"Christianity has asserted the complete equality of the sexes, and this as plainly as possible. Saint Paul says: 'The wife hath not power of her own body, but the husband; and likewise also the husband hath not power of his own body, but the wife.'
Once she is man's equal, woman cannot be 'man's goal'. Yet at the same time she is spared the bestial abasement that sooner or later must be the price of divinizing a creature. But her equality is not to be understood in the contemporary sense of giving rise to rights. It belongs to the mystery of love. It is but the sign and evidence of the victory of Agape over Eros. For a truly mutual love exacts and creates the equality of those loving one another. God showed his love for man by exacting that man should be holy even as God is holy. And a man gives evidence of his love for a woman by treating her as a completely human person, not as if she were the spirit of the legend--half goddess, half bacchante, a compound of dreams and sex." -- Denis de Rougemont
I disagree in some respects with de Rougemont overall--I think he goes just a bit too far in trying to demystify and demythologize love, whereas I believe that the mythic and mystical Eros is subsumed into Christian Agape rather than completely replaced by it, so that there is still a "magic" to marital love, as evidenced in the Song of Solomon.

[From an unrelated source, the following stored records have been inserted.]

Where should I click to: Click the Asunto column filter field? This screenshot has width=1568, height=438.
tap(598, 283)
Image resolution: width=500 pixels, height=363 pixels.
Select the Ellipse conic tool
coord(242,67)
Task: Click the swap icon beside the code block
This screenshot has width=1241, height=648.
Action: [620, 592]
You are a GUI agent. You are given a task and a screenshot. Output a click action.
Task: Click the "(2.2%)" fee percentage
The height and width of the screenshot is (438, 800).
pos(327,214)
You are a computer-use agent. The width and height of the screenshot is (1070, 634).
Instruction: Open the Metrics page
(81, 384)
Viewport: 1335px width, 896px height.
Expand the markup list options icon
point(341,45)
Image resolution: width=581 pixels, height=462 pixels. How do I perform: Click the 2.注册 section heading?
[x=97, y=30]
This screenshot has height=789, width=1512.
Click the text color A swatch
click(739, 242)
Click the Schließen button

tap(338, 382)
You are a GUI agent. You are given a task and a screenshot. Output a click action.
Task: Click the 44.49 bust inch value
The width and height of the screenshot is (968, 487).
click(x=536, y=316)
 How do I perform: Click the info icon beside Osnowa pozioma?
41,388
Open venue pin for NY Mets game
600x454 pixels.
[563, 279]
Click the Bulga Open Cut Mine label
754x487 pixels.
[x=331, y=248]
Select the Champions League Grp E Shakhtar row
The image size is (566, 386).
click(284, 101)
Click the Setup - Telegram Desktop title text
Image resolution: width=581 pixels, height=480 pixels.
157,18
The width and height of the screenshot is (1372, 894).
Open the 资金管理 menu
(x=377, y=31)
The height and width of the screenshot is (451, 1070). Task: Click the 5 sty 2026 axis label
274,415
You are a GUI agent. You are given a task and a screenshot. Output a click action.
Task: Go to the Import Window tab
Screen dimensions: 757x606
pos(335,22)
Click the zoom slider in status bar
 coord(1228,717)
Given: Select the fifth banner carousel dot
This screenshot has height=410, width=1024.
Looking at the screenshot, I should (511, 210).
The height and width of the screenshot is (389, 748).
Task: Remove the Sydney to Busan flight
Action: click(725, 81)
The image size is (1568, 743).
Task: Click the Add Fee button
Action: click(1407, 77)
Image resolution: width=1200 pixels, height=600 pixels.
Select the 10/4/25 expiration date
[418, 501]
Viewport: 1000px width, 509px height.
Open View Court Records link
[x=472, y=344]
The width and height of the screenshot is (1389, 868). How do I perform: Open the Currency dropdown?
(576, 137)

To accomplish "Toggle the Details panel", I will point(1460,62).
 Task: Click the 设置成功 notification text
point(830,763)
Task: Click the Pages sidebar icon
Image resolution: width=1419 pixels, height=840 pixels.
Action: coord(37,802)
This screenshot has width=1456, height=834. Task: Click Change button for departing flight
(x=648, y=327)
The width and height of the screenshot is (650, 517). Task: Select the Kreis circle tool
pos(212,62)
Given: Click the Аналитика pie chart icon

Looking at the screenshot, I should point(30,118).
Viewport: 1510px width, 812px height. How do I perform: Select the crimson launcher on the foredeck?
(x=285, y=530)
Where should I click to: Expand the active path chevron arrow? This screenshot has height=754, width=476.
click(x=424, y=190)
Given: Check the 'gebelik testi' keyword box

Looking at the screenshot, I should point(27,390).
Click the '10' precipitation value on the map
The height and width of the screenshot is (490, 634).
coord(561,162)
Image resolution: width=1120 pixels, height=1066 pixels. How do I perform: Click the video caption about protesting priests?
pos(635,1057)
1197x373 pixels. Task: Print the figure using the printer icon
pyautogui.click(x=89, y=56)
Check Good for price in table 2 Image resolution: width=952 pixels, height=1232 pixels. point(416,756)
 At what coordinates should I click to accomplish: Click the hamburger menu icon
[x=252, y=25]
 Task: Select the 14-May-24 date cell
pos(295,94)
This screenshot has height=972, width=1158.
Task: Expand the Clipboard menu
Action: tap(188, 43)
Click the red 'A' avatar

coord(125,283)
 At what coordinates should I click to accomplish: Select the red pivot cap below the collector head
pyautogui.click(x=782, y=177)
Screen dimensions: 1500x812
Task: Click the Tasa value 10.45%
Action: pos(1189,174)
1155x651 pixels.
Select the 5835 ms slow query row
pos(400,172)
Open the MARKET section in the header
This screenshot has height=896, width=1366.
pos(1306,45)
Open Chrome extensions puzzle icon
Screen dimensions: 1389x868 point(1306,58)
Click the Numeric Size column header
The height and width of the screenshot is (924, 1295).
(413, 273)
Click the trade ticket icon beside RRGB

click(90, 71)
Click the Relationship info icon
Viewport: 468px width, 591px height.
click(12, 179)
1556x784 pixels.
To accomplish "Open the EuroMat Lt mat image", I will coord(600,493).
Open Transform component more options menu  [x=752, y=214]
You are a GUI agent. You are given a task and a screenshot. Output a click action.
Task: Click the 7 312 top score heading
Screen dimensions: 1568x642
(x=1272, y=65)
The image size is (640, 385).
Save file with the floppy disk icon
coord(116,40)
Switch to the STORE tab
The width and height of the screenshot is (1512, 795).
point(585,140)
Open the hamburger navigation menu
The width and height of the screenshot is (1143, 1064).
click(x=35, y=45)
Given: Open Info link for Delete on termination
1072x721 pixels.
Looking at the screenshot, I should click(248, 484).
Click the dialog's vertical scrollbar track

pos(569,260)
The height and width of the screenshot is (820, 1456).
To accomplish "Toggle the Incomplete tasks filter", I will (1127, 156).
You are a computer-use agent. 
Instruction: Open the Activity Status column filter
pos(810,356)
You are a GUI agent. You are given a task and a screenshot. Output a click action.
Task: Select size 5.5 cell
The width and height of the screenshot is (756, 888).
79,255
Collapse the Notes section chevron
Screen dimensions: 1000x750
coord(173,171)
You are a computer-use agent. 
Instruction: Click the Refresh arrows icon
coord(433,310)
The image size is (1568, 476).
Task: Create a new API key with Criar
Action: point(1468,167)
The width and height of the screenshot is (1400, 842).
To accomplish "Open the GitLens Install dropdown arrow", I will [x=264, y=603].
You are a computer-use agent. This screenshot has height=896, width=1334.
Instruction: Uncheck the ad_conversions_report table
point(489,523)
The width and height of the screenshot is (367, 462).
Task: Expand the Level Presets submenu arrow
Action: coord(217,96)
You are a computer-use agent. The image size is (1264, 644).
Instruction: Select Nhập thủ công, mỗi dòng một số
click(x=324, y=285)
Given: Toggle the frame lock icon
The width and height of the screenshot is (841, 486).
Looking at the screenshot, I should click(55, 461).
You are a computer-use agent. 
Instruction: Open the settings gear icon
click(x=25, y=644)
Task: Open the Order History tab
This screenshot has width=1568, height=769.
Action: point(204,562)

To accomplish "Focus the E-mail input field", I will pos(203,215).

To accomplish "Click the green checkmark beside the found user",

That aside, this is one of the best statements of what I call "the third alternative" that I have seen. By that, I mean that the almost universal assumption in modernity is that there are two and only two alternatives in the relation of man and woman: chauvinism and feminism. Of course, this is typical of modernity: everything is reduced to simplistic dichotomies, usually with one choice being offered merely as a straw man so that one is coerced into acceding to the presenter's view. My response to being given this choice has always been, and will continue to be: "I'll have neither: have you any others?"
Chauvinism is the product of paganism, and feminism the product of rationalism. Only Judeo-Christianity presents us with a true view of what it means to be created male and female: equal in humanity, complementary in identity.